TASK DIRECTIONS: Repeat precisely the span of lines below that opens with the line containing "for Social folder" and closes with the line containing "The height and width of the screenshot is (910, 1600).", both included.

DATA UNDER STUDY:
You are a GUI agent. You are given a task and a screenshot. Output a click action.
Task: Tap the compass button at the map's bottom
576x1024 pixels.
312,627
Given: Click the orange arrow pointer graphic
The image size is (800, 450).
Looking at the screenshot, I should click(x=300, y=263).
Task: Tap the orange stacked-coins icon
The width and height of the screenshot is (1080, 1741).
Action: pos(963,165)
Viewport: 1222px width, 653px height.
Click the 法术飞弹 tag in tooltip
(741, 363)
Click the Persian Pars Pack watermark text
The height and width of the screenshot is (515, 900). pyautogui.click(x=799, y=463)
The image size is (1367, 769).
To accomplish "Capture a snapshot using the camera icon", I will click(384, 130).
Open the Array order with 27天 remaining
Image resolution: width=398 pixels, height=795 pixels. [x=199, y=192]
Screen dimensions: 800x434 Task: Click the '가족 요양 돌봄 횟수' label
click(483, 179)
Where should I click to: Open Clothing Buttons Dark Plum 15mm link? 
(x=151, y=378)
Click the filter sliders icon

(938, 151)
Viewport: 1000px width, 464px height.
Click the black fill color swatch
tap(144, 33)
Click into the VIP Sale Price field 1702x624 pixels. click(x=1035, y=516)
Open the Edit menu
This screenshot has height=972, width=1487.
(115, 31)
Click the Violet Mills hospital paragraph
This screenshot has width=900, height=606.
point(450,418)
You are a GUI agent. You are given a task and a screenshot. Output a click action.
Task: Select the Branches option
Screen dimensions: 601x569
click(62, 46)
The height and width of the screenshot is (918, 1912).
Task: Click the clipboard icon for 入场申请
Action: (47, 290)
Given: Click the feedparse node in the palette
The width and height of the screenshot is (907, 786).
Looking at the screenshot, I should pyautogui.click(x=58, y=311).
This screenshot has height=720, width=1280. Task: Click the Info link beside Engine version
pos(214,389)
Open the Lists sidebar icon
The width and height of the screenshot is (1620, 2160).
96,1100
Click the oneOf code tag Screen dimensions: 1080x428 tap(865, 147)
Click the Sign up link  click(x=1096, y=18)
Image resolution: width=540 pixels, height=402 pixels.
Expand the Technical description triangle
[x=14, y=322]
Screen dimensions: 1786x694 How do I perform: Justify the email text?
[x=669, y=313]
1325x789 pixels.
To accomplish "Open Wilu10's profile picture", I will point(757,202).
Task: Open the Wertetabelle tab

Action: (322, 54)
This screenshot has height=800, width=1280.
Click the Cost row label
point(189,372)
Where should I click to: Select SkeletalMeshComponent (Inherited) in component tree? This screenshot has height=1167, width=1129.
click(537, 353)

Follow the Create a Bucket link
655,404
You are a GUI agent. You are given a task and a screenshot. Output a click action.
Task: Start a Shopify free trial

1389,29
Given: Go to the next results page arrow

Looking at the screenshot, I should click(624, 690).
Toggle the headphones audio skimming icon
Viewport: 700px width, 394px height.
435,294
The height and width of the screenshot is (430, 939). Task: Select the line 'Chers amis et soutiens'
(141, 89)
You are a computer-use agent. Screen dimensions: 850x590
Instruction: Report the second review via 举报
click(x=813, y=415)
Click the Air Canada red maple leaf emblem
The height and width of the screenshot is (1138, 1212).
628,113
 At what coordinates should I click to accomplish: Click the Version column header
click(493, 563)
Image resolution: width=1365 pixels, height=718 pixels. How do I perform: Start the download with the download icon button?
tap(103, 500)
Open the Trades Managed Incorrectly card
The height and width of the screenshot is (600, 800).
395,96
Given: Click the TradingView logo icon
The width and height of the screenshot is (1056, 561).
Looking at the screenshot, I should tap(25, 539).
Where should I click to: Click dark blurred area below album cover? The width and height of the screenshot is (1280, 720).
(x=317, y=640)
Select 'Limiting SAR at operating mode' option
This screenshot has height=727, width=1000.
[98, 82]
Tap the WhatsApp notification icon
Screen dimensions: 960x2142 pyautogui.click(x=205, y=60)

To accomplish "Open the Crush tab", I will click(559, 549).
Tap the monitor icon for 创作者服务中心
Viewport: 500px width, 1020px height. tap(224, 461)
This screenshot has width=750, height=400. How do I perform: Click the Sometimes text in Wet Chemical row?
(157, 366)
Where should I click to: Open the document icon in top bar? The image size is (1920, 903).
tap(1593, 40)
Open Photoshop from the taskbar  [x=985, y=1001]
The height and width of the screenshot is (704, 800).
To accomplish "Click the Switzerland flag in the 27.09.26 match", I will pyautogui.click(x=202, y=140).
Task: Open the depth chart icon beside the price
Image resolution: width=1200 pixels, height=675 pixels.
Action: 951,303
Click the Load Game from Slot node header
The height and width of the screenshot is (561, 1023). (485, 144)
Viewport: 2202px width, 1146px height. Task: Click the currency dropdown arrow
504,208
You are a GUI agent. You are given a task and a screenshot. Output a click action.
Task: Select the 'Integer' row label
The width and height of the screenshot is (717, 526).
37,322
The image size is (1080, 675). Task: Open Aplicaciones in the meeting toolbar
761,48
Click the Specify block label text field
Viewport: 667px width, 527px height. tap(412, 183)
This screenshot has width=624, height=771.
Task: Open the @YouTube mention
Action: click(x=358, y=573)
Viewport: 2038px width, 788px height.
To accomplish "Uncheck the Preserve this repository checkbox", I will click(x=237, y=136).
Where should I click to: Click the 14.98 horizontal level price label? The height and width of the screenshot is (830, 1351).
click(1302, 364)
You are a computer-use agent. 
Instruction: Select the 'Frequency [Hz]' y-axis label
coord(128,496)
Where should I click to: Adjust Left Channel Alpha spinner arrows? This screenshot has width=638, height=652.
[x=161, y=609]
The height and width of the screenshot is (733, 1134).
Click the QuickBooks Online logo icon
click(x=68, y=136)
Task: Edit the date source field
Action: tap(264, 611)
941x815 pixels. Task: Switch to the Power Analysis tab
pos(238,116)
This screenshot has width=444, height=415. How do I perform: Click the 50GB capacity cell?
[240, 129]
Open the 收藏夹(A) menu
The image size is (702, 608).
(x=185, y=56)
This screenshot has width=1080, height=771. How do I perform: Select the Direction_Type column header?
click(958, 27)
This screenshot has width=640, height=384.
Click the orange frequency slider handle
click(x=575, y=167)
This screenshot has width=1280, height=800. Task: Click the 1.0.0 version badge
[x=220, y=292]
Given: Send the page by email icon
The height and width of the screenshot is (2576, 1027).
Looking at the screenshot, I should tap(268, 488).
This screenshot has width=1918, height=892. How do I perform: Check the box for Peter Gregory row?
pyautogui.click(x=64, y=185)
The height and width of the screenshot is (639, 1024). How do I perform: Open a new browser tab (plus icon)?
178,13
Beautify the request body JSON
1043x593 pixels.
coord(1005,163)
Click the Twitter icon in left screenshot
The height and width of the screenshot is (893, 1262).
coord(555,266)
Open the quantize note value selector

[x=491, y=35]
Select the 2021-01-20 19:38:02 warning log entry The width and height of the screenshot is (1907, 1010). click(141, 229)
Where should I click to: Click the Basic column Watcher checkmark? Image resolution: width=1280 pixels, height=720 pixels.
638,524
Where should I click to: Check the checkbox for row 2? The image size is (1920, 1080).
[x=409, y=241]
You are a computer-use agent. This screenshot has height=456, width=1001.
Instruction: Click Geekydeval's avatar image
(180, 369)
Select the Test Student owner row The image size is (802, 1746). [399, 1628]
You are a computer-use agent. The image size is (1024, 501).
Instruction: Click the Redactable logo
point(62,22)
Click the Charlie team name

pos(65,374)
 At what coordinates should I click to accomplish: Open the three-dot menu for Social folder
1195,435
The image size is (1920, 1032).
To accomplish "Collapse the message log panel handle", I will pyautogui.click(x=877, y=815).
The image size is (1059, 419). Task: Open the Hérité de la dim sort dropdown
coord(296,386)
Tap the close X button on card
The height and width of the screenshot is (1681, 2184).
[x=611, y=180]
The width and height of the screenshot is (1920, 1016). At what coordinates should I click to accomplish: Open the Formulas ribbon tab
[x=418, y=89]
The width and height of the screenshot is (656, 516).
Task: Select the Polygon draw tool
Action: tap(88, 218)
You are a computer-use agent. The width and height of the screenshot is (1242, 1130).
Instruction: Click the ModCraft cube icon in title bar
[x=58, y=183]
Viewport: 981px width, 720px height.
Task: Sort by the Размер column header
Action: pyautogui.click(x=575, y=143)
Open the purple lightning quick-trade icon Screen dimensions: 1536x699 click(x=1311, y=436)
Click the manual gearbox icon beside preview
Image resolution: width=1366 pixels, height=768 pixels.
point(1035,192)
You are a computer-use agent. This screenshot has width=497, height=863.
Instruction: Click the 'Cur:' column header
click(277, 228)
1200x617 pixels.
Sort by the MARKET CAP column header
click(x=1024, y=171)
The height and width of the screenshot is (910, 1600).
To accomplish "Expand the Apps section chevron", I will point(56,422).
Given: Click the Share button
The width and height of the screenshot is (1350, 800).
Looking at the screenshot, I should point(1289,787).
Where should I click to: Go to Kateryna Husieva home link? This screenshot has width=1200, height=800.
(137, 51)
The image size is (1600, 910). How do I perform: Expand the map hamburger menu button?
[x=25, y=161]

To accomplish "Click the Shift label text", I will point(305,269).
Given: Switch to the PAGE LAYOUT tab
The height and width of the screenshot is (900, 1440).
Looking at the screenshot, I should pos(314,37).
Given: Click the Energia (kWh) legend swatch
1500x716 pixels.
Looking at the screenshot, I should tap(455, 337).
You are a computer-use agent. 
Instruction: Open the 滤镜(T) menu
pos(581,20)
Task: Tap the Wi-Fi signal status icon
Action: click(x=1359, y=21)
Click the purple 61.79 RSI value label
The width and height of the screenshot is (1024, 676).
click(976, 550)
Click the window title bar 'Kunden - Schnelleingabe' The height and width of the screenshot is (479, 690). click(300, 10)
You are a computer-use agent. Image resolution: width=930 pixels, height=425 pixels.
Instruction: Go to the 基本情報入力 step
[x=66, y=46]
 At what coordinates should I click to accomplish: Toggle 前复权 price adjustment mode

RESPONSE TO THE TASK:
 At what coordinates should I click to accomplish: Open the three-dot menu for Social folder
1195,435
The image size is (1920, 1032).
To accomplish "Collapse the message log panel handle", I will pyautogui.click(x=877, y=815).
The image size is (1059, 419). Task: Open the Hérité de la dim sort dropdown
coord(296,386)
Tap the close X button on card
The height and width of the screenshot is (1681, 2184).
[x=611, y=180]
The width and height of the screenshot is (1920, 1016). At what coordinates should I click to accomplish: Open the Formulas ribbon tab
[x=418, y=89]
The width and height of the screenshot is (656, 516).
Task: Select the Polygon draw tool
Action: tap(88, 218)
You are a computer-use agent. The width and height of the screenshot is (1242, 1130).
Instruction: Click the ModCraft cube icon in title bar
[x=58, y=183]
Viewport: 981px width, 720px height.
Task: Sort by the Размер column header
Action: pyautogui.click(x=575, y=143)
Open the purple lightning quick-trade icon Screen dimensions: 1536x699 click(x=1311, y=436)
Click the manual gearbox icon beside preview
Image resolution: width=1366 pixels, height=768 pixels.
point(1035,192)
You are a computer-use agent. This screenshot has width=497, height=863.
Instruction: Click the 'Cur:' column header
click(277, 228)
1200x617 pixels.
Sort by the MARKET CAP column header
click(x=1024, y=171)
The height and width of the screenshot is (910, 1600).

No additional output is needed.